The next phase, he said, would be route generation after which there would be public consultation before routes would be selected. “Any scheme you develop is going to have an impact on owners, on businesses, on houses, on farmland,” he warned
But he confirmed that funding was in place to bring both projects through the design and up to and through the planning stages. A dedicated liaison person had been nominated for both schemes, he said.
“We do engage as much as we can,” Mr Fitzgerald added.
Two websites dealing with the projects, www.N21abbeyfeale.ie and www.N21newcastlewest.ie are being put in place and will go up in the next two weeks or so, he continued. Initially, it will only contain preliminary information but this will be added to as the projects progress.
The issue of the relief roads has come under the spotlight again following last week’s announcement that the government had approved the next stage for the Adare bypass, opening the way for the plans to be submitted to An Bord Pleanála.
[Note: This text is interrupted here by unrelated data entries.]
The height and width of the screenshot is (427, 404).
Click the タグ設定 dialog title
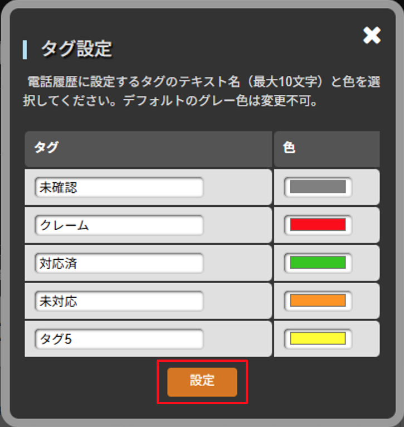pos(76,49)
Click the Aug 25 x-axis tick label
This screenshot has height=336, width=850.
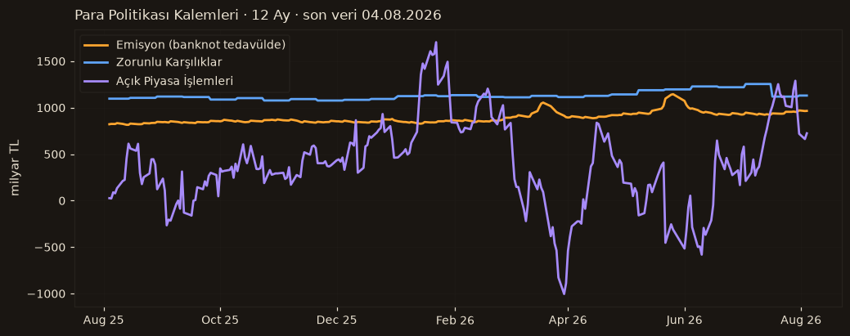click(x=104, y=320)
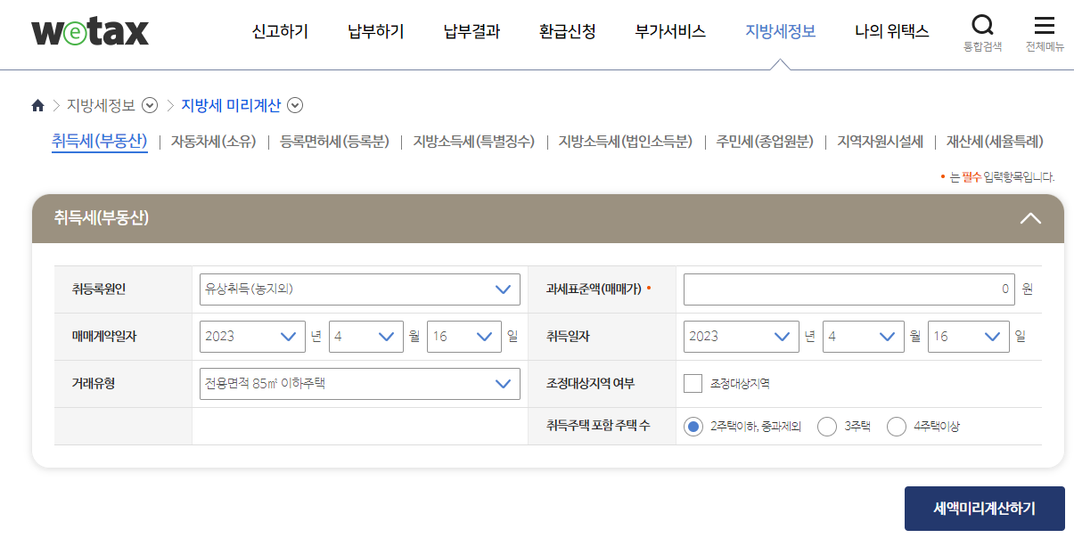Click the 통합검색 search icon
Image resolution: width=1074 pixels, height=546 pixels.
pyautogui.click(x=982, y=27)
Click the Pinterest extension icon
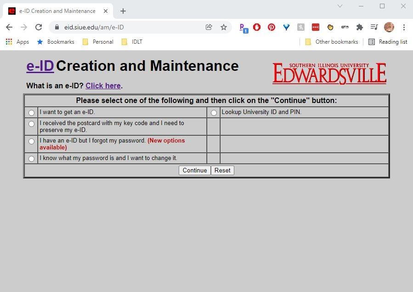Screen dimensions: 413x292 point(272,27)
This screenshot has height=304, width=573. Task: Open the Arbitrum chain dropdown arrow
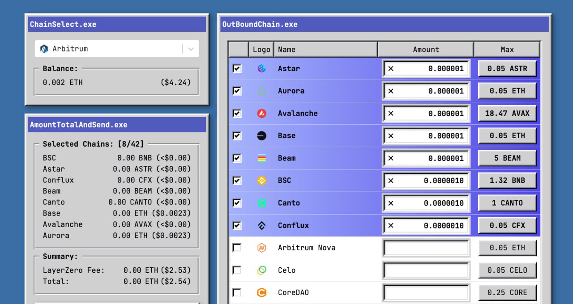191,49
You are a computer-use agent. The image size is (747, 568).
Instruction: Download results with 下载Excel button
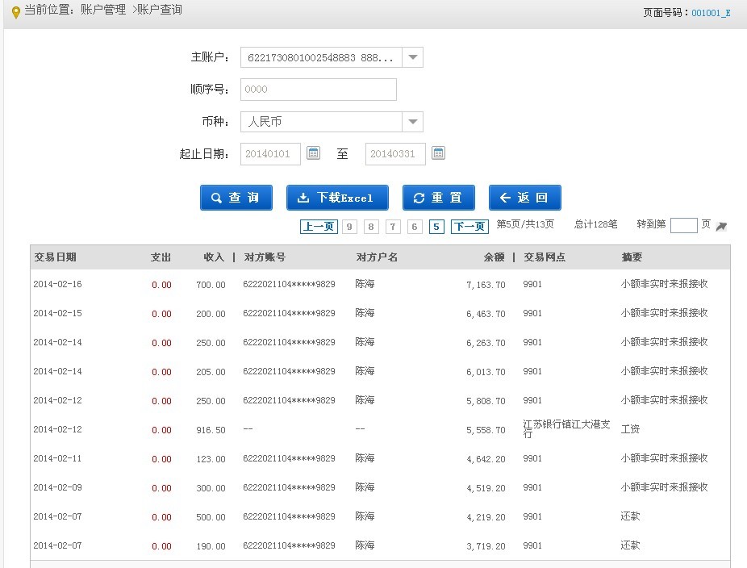pyautogui.click(x=337, y=198)
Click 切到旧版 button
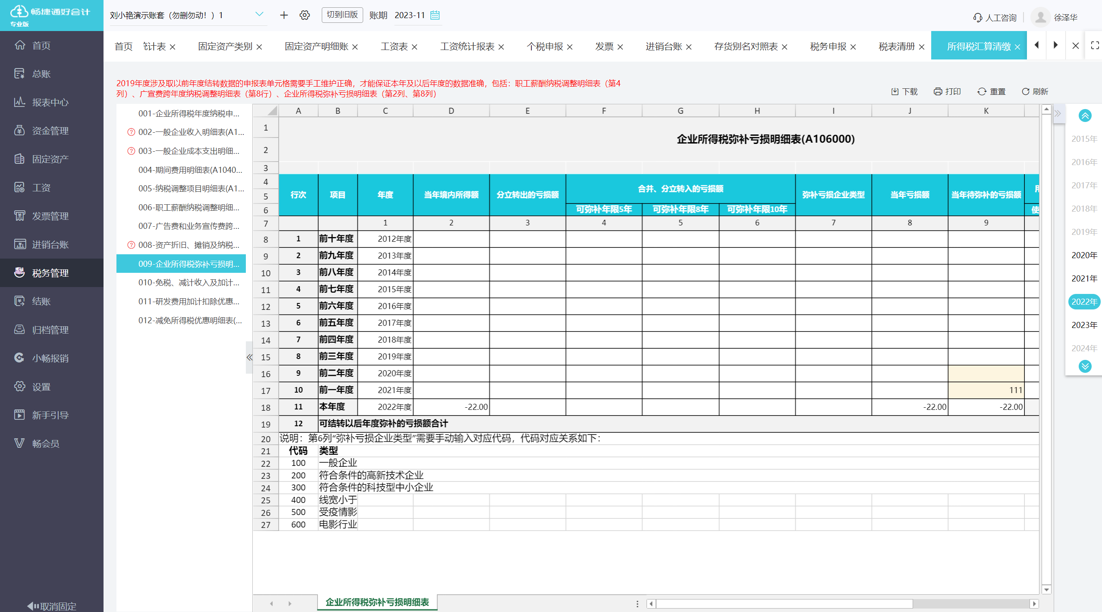 click(x=339, y=16)
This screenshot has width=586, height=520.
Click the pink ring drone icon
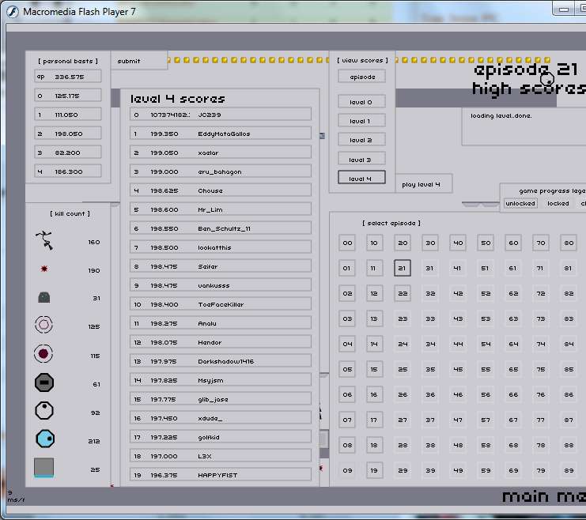click(44, 325)
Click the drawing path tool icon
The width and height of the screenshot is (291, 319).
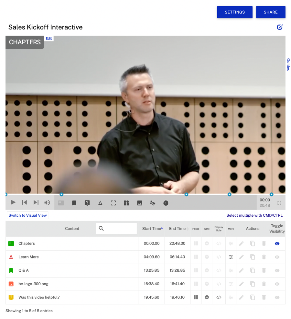[153, 203]
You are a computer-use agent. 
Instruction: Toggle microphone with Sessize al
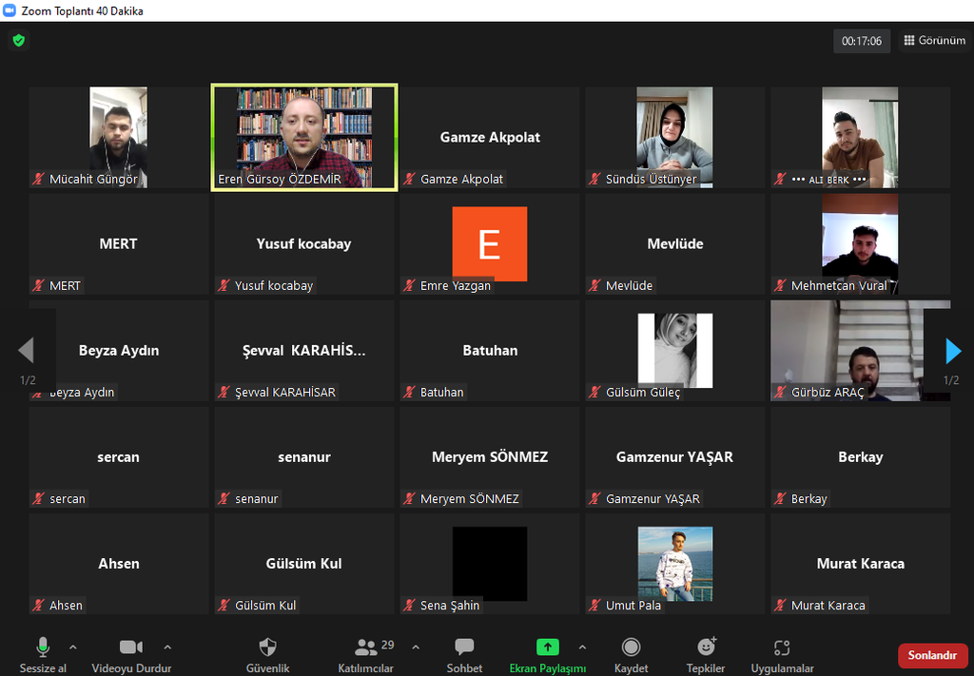[x=43, y=648]
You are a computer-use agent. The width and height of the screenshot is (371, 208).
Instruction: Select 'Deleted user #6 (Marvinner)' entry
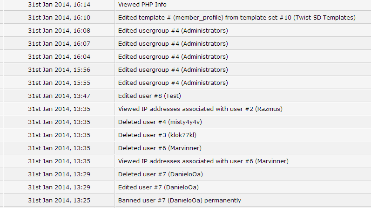[x=160, y=148]
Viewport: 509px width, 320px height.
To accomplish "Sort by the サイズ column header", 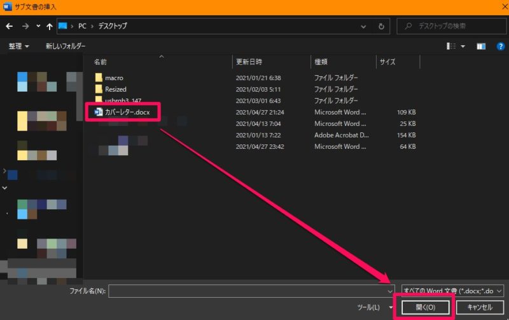I will tap(387, 62).
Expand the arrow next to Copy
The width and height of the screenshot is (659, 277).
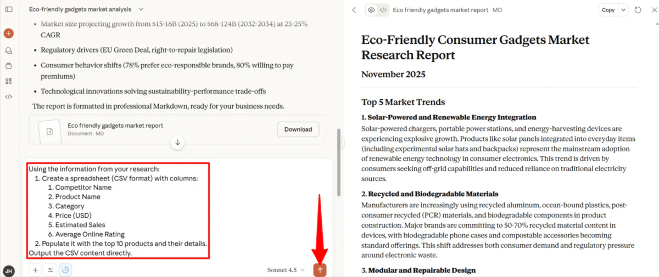623,10
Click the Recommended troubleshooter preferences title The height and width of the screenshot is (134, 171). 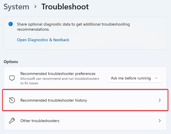tap(58, 74)
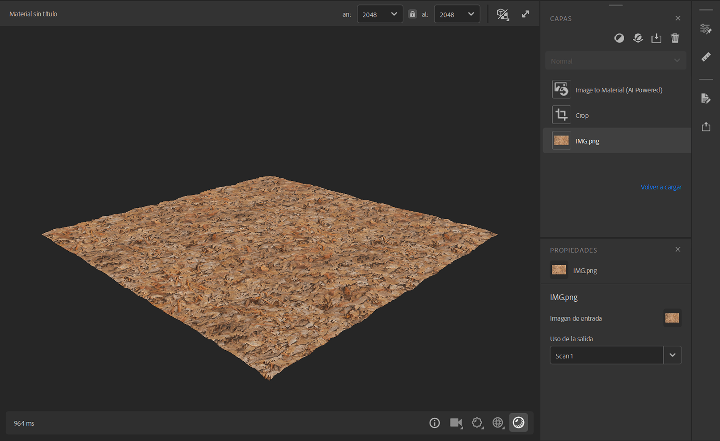Click the 'Imagen de entrada' thumbnail swatch
Viewport: 720px width, 441px height.
tap(672, 318)
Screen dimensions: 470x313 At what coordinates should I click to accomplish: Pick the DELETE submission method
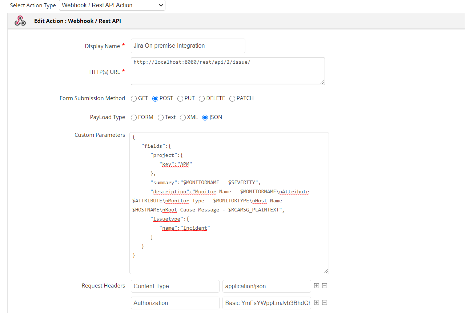coord(202,99)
Speaking this Wednesday, Minister of State Patrick O’Donovan welcomed the progress on the projects and said: “The most important thing for me is that the Adare bypass and Limerick to Foynes road are not being done in isolation.”
There is now a plan in place, he explained, which would see the two projects progress in tandem with the Adare project, which is what he always sought.
Newcastle West Municipal District councillors, meeting this Wednesday, also stressed the urgency for progress on the relief or distributor roads, in light of the Adare bypass and in light of ongoing traffic congestion in both towns.
The traffic chaos in Newcastle West as a result of having to close the damaged Bridge of Tears, also highlighted the need for a relief road, Cllr Michael Collins said.
Read also: Truck driver who caused traffic chaos after hitting Limerick bridge drove off after seeing damage
“We really have to focus our minds on delivering that road. It needs to be pushed as a priority,” he said.
“Let’s get our side of the house in order,” Cllr Liam Galvin said.
“We can’t do them without money but let’s get our reports completed and get them back to the Department.”
It is imperative that the relief roads happen, Cllr Francis Foley stressed while Cllr Jerome Scanlan argued that the relief roads and the Adare bypass must happen concurrently.